[[ Input, beginning ]]

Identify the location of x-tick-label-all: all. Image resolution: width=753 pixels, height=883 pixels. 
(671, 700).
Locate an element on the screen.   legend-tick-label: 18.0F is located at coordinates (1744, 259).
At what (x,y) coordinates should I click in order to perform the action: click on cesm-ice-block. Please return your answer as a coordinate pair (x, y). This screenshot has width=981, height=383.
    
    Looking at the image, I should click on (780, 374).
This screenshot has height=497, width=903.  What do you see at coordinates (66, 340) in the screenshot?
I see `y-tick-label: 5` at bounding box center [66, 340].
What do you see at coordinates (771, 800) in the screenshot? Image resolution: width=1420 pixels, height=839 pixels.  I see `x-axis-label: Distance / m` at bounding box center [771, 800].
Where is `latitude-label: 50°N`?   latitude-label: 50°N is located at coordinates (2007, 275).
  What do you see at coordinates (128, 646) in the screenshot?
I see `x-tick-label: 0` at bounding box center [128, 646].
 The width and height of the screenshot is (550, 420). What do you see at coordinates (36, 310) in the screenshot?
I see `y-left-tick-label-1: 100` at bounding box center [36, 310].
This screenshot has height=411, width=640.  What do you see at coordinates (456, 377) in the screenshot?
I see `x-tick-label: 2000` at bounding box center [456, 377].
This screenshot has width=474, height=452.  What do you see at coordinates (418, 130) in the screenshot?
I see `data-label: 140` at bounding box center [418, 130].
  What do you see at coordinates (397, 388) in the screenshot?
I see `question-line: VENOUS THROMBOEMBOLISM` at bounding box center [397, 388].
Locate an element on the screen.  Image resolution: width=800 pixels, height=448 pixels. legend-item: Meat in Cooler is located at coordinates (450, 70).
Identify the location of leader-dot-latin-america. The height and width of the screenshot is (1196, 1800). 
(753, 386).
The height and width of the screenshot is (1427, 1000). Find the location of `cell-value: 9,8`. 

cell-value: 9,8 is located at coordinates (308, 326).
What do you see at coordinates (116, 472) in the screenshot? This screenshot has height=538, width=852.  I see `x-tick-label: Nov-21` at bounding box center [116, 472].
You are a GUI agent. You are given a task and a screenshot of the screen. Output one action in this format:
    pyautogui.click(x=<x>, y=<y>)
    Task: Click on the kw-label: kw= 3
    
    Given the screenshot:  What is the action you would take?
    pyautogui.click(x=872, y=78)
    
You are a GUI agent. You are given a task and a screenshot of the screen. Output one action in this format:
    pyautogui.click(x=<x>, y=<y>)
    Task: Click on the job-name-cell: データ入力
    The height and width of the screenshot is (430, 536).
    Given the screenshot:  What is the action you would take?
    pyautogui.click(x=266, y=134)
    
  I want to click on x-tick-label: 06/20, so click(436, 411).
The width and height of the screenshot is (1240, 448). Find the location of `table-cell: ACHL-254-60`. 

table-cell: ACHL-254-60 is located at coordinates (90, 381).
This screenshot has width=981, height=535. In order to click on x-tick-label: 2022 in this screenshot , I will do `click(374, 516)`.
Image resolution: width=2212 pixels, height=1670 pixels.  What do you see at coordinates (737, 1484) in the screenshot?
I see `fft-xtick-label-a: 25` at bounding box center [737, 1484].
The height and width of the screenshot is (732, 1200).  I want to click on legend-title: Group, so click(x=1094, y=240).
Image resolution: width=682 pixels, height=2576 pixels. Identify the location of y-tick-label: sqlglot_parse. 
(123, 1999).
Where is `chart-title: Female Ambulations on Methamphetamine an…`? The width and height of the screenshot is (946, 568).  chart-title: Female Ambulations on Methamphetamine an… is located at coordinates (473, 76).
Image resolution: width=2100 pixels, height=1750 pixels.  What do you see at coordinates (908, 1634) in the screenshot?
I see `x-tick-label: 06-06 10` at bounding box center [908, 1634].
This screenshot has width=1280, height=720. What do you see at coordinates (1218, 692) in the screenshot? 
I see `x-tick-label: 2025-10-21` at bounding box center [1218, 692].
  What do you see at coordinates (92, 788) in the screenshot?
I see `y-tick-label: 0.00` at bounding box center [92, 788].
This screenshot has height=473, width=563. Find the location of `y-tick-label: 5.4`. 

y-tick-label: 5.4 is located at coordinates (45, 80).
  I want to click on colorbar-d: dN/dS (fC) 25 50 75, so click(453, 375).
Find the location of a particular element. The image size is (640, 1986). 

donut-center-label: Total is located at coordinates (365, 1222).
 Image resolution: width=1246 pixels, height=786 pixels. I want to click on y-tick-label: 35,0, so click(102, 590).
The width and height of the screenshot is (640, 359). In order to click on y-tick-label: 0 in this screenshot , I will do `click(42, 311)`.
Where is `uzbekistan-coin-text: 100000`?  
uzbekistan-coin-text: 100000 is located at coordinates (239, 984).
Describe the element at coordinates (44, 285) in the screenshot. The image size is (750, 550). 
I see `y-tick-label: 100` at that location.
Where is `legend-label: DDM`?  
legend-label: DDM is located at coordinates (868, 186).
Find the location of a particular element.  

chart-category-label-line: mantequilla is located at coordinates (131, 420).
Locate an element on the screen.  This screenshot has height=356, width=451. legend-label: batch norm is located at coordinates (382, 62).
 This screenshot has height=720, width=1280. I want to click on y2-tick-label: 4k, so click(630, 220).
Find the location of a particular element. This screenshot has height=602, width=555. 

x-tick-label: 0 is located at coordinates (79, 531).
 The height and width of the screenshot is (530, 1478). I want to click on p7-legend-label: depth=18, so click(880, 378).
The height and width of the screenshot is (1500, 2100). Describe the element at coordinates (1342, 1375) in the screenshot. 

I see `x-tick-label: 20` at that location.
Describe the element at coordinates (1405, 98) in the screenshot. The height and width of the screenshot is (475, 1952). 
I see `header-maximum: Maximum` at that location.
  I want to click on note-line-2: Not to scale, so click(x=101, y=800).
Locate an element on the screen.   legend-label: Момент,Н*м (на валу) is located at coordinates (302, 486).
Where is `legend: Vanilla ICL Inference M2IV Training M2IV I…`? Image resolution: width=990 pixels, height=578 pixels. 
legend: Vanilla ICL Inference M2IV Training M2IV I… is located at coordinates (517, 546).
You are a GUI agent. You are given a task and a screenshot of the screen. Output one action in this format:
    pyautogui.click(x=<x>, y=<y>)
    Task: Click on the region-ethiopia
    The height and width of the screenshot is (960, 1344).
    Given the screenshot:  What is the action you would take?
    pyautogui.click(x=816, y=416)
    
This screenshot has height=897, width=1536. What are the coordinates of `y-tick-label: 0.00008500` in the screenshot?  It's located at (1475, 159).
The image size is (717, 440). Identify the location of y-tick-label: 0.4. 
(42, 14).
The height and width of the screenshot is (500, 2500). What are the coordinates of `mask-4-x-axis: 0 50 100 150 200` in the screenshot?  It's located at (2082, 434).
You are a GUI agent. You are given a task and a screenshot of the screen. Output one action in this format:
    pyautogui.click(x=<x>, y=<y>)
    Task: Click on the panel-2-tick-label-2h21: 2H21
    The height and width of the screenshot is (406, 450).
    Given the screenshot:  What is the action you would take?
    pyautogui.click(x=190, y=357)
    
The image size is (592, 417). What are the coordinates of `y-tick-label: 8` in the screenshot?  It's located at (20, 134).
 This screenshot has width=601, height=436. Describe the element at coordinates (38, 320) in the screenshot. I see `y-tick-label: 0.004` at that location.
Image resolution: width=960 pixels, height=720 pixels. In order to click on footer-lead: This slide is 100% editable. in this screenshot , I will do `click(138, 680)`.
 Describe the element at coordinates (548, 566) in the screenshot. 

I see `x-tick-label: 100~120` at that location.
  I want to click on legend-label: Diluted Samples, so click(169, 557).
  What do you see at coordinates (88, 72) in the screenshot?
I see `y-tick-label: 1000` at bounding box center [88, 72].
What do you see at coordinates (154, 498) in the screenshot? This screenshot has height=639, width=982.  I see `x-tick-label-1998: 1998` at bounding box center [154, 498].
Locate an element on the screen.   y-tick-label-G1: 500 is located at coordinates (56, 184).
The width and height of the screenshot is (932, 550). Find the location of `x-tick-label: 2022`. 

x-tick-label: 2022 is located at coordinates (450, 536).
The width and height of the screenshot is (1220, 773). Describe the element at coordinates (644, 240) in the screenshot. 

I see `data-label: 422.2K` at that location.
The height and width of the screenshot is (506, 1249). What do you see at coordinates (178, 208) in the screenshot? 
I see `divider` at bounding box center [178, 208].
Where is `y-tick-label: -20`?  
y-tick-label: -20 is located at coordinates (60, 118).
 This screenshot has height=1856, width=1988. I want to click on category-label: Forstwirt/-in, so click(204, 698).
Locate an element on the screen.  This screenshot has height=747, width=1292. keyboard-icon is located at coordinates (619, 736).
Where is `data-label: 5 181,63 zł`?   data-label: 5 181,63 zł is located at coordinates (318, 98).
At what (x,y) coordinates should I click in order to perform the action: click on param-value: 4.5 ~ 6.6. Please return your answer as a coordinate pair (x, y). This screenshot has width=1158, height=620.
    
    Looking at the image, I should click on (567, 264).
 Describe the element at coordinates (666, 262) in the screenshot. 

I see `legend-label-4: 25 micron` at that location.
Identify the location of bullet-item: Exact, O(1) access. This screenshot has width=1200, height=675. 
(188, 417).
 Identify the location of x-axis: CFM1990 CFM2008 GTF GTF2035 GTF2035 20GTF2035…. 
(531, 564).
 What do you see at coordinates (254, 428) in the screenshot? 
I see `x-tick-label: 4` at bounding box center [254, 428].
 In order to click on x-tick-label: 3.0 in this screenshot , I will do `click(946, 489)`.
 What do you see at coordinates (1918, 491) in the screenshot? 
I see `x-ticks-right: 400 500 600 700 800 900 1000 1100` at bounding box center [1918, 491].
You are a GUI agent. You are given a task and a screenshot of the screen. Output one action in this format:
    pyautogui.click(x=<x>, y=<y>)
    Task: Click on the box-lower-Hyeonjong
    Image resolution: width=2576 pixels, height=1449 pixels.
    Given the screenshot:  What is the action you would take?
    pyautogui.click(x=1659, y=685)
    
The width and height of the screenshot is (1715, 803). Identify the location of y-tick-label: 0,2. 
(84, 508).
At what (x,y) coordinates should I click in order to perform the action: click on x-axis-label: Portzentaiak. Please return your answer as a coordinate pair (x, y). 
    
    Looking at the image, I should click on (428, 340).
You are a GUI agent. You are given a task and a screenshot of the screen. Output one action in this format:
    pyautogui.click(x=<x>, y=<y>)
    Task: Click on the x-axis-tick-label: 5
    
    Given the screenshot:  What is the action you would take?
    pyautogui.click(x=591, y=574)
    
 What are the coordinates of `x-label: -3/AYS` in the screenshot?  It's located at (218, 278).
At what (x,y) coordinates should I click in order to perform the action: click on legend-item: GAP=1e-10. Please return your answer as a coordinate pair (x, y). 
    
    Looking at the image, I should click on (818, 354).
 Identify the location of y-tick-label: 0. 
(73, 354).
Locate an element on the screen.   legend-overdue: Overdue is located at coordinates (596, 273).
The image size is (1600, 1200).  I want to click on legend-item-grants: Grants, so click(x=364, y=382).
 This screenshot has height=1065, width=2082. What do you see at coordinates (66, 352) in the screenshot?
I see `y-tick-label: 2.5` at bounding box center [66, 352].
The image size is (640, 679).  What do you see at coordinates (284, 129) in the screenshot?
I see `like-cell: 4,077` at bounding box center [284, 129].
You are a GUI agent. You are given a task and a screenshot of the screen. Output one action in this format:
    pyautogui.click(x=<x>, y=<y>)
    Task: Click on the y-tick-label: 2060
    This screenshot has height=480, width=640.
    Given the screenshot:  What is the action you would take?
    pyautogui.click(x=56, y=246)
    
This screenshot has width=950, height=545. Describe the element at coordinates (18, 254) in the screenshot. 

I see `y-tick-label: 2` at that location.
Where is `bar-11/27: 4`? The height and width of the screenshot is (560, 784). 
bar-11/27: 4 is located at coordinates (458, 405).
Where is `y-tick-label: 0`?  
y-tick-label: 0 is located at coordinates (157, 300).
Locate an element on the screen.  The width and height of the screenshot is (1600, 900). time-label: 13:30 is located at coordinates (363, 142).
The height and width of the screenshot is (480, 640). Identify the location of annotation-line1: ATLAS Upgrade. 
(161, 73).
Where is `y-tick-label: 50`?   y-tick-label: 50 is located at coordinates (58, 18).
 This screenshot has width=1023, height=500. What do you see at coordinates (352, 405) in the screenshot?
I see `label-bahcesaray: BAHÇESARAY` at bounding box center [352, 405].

[[ Input, end ]]

The task =>
Reproduce the rows from the line with "What do you see at coordinates (128, 646)" to the line with "center [397, 388].", substituting "The screen capture has" for "This screenshot has" and leaving everything else unchanged.

Response =>
  What do you see at coordinates (128, 646) in the screenshot?
I see `x-tick-label: 0` at bounding box center [128, 646].
 The width and height of the screenshot is (550, 420). What do you see at coordinates (36, 310) in the screenshot?
I see `y-left-tick-label-1: 100` at bounding box center [36, 310].
The screen capture has height=411, width=640.  What do you see at coordinates (456, 377) in the screenshot?
I see `x-tick-label: 2000` at bounding box center [456, 377].
The screen capture has width=474, height=452.  What do you see at coordinates (418, 130) in the screenshot?
I see `data-label: 140` at bounding box center [418, 130].
  What do you see at coordinates (397, 388) in the screenshot?
I see `question-line: VENOUS THROMBOEMBOLISM` at bounding box center [397, 388].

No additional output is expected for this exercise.